# Java und Audio (JMF, mp3)



## Beliar (22. Okt 2006)

Hallo allerseits!
Ich möchte in ein Programm einige Funktionen einbauen, die Audio Daten verarbeiten. Aufnehmen und abspielen. 
Nun hab ich einiges recherchiert und bin ziemlich ernüchtert. Bisher erschien mir die Java API und die externen Libs fast Allumfassend zu sein, aber hier gibt es gravierende Lücken! JMF unterstützt kein mp3, nur mit einem Plugin auf der sun seite kann es mp3 überhaupt dekodieren.
Es gibt nicht mal eine Dokumentation zu diesem Plugin und scheinbar gibt es auch noch einige abstriche in Punkto Plattformunabhängigkeit beim JMF (teilweise eigene codecs für windows, "performance packs" für spezifische plattformen, das  mp3 plugin muss installiert werden usw).
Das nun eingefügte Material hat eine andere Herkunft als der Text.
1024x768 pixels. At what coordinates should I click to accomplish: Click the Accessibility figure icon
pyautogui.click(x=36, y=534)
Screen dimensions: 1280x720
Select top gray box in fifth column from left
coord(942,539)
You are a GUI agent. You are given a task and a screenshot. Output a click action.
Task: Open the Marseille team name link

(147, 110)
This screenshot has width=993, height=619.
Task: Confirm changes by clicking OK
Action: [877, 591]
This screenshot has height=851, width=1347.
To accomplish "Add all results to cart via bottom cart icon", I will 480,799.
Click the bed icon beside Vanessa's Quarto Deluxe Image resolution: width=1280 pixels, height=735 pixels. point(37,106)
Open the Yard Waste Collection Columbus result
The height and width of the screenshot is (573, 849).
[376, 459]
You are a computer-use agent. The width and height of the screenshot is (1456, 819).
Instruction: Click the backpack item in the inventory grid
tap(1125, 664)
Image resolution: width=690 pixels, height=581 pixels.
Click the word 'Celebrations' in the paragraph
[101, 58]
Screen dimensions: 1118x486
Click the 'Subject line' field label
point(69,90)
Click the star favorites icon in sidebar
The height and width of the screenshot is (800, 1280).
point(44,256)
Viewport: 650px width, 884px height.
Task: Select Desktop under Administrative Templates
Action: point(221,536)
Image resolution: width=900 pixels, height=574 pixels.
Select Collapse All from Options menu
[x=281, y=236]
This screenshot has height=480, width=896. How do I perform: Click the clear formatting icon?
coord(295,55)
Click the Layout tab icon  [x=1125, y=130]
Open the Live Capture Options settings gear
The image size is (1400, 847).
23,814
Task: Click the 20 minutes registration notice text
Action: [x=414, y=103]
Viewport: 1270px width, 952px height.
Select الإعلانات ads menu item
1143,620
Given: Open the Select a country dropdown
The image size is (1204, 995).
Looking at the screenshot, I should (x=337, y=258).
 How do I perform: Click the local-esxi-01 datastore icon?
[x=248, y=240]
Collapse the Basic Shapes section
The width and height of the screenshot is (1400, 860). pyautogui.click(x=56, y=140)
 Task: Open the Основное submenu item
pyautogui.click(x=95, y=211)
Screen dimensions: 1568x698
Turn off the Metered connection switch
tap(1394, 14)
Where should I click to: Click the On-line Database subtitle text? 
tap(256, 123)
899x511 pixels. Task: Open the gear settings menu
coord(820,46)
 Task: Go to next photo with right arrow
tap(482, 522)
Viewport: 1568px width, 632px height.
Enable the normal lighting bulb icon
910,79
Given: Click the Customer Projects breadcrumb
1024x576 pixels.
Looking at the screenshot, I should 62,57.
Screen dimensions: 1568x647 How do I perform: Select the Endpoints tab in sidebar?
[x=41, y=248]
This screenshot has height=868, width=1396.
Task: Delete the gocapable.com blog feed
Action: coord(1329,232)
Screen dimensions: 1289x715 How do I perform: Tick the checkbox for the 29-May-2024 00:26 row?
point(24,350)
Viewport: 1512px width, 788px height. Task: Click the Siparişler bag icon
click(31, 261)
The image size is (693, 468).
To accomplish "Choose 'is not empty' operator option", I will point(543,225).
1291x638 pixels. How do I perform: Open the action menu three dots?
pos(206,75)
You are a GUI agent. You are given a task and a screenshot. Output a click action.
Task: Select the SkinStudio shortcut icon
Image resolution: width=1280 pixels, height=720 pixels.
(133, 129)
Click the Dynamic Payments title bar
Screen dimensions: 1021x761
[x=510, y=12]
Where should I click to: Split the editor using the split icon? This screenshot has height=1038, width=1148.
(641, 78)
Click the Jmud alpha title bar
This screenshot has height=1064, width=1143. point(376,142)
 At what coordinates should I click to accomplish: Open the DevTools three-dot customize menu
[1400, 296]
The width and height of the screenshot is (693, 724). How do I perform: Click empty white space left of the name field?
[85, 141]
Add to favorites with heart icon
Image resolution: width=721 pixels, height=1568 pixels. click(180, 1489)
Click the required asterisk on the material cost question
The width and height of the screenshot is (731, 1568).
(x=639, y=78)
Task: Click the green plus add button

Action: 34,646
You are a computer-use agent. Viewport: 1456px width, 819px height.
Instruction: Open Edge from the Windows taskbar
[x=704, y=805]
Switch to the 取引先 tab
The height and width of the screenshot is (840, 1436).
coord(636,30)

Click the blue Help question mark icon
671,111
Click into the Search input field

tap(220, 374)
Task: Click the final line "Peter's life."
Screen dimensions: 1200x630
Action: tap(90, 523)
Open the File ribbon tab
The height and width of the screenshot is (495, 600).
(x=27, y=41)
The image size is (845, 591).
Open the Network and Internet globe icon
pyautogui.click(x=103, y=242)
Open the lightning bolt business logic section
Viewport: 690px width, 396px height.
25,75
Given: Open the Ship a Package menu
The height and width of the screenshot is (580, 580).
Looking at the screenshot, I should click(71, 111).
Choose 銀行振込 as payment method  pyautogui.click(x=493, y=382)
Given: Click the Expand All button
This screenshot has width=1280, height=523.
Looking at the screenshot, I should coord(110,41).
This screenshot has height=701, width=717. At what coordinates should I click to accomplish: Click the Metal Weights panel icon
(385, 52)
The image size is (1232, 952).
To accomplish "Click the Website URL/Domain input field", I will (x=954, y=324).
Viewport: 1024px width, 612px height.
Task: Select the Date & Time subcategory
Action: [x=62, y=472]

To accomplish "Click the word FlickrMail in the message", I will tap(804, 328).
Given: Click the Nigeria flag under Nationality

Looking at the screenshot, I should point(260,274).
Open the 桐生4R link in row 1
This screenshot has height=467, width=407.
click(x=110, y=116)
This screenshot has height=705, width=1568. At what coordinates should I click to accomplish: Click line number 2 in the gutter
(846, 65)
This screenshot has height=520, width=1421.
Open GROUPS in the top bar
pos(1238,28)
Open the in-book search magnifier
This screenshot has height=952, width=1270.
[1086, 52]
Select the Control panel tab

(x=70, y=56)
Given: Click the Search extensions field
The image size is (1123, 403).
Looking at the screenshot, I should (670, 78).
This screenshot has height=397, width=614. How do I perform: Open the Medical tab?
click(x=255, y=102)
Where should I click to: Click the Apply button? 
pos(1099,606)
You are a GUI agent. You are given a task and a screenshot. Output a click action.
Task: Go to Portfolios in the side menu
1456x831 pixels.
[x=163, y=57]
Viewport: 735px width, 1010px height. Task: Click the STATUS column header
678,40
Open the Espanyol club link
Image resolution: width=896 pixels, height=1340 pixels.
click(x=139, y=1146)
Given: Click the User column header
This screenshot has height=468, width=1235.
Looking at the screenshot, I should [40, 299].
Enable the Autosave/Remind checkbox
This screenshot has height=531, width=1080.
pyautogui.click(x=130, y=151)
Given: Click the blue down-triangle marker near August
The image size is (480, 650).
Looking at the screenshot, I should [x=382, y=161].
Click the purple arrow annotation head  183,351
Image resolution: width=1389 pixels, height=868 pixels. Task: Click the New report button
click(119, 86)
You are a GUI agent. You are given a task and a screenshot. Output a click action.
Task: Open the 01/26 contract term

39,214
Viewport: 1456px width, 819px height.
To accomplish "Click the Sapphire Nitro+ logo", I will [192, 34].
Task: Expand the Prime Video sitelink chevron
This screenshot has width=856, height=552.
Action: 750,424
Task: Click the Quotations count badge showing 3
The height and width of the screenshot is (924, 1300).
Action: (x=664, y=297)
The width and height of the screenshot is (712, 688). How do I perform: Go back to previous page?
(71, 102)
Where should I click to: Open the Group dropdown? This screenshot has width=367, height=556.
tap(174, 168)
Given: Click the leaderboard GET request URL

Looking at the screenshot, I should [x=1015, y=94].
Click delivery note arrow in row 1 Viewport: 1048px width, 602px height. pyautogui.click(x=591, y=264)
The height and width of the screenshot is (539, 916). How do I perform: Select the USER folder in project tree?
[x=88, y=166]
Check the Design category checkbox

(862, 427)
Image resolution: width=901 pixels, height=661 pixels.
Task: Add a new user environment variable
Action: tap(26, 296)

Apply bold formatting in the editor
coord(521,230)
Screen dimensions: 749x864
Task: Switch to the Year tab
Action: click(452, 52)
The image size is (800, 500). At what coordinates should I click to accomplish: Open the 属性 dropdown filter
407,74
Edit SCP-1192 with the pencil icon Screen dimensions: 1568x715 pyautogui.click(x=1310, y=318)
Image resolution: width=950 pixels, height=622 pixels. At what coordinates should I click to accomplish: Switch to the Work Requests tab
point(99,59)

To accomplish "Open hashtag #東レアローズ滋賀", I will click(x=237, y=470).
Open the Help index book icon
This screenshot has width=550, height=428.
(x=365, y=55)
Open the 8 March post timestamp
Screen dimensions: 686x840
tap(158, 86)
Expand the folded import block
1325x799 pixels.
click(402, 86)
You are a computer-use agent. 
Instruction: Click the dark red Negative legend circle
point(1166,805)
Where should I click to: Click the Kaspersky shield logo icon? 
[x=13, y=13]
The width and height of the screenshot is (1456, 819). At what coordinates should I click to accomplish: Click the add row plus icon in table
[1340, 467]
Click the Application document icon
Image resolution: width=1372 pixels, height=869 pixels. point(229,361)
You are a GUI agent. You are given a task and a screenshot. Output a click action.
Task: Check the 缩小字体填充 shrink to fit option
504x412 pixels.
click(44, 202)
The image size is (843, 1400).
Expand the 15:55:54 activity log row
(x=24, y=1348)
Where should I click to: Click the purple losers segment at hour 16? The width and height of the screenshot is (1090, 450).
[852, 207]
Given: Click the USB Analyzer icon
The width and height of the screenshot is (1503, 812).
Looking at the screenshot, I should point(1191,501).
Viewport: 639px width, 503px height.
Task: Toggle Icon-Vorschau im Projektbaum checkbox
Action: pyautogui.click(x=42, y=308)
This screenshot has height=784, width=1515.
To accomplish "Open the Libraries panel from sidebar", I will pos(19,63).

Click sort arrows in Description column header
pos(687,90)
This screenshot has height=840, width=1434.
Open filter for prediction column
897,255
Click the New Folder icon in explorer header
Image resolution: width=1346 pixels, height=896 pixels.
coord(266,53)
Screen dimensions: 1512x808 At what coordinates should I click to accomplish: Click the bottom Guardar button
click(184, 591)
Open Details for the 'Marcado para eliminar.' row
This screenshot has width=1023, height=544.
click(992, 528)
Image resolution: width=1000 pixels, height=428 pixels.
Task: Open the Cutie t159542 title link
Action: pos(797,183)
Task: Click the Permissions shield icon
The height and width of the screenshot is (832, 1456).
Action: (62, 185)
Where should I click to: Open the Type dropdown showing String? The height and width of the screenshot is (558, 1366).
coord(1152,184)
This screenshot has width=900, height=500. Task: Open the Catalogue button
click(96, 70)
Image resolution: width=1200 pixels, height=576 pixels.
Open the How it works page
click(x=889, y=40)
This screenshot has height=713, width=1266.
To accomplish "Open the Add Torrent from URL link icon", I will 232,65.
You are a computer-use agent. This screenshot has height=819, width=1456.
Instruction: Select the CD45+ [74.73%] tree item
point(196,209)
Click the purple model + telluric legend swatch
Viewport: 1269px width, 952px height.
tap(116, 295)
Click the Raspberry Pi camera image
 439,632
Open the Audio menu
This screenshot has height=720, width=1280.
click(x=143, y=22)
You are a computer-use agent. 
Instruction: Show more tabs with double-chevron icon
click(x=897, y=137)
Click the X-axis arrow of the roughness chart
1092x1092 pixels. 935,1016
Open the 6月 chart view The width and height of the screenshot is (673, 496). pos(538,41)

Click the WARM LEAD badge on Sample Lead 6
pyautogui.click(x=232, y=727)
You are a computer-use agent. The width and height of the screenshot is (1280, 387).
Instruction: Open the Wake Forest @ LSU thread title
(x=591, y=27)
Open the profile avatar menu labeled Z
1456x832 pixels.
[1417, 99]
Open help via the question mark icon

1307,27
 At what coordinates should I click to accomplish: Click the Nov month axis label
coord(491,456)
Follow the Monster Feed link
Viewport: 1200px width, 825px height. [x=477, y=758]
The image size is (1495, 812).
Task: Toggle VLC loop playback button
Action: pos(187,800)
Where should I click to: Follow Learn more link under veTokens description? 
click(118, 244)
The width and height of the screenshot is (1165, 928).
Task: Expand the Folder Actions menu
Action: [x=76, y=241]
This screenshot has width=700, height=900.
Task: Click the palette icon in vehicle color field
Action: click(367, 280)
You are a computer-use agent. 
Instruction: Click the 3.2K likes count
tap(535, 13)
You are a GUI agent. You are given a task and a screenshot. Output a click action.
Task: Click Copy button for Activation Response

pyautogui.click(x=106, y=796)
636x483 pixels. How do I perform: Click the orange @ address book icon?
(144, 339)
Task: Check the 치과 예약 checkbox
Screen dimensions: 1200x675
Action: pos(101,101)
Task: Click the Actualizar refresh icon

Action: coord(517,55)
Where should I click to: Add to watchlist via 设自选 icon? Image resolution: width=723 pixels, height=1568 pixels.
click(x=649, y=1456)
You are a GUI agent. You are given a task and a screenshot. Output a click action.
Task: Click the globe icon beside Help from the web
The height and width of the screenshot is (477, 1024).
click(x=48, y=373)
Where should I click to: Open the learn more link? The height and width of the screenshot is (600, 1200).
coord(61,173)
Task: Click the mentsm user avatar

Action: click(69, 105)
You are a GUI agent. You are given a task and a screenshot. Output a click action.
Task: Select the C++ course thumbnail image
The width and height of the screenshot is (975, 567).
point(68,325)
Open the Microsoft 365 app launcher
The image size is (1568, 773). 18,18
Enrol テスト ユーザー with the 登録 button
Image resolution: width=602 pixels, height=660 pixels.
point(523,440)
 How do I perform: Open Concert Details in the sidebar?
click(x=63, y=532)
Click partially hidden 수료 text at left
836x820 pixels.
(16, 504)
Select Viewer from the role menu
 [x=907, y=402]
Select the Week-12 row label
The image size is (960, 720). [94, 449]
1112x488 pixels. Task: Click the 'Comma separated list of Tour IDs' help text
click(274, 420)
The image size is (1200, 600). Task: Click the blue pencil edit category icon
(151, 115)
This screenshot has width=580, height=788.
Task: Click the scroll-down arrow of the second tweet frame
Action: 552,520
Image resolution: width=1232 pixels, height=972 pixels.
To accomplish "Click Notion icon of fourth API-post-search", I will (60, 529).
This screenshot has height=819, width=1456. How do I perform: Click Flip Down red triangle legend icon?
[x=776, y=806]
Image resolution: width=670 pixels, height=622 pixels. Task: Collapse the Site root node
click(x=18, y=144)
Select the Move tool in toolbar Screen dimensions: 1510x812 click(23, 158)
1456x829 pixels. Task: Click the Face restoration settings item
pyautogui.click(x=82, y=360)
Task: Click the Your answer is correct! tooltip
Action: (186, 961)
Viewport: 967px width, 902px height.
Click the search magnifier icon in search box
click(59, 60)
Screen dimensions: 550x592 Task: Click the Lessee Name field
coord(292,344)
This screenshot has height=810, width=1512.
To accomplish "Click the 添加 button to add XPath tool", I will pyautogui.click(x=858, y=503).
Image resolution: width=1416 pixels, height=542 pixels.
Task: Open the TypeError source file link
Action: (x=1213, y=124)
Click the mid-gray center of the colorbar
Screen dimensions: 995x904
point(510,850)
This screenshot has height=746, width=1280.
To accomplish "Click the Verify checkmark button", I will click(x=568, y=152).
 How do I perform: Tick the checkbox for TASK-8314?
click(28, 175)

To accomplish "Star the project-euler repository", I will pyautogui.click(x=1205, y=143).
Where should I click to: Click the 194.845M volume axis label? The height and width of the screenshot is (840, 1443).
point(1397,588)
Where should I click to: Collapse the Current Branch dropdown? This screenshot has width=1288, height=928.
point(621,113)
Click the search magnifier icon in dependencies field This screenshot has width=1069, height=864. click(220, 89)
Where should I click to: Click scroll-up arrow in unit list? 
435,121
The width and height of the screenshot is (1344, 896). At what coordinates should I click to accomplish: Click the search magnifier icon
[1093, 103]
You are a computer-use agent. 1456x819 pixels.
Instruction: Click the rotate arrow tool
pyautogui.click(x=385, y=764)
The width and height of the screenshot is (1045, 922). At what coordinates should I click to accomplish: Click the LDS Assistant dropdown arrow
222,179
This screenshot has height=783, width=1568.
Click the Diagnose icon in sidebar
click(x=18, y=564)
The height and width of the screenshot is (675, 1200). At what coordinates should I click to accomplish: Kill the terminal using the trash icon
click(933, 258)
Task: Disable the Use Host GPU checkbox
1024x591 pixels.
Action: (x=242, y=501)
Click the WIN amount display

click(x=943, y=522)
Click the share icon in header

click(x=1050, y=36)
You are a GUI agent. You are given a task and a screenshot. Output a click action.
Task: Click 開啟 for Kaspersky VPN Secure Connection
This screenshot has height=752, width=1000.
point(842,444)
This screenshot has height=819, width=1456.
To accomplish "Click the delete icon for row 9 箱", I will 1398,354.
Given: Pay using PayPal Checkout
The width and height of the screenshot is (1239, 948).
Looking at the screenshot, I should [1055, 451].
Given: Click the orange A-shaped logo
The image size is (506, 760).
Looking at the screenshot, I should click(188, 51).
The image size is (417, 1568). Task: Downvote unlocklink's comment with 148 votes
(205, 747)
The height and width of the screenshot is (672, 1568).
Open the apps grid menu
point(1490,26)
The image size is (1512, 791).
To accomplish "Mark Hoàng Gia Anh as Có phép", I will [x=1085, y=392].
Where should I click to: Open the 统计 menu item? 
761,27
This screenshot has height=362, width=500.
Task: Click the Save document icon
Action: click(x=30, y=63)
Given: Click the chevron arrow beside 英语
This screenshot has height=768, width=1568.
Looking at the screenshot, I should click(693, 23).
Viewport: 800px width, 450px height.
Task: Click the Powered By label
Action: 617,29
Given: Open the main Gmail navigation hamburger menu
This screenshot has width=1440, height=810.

Nun bin ich schwer am überlegen was ich nun tun soll. Entweder versuchen das Plugin zum abspielen zu verwenden und die Ton aufzeichnungen in einem anderen Format zu machen. Oder vielleicht Lame über JNI einbinden? Nur hab ich nicht sehr viel Ahnung von JNI, zudem muss das Programm mindestens auf Windows, Linux und Mac OS laufen. Was soviel heisst wie, ich muss lame für all diese Plattformen kompilieren und einbinden.
Windows und Linux kein Problem, dll und so kenn ich, ich hab compiler usw, aber Mac? Ich hab nicht mal einen eigenen Mac rechner, und noch nie etwas für mac kompiliert. Was ist das Mac equivalent einer DLL??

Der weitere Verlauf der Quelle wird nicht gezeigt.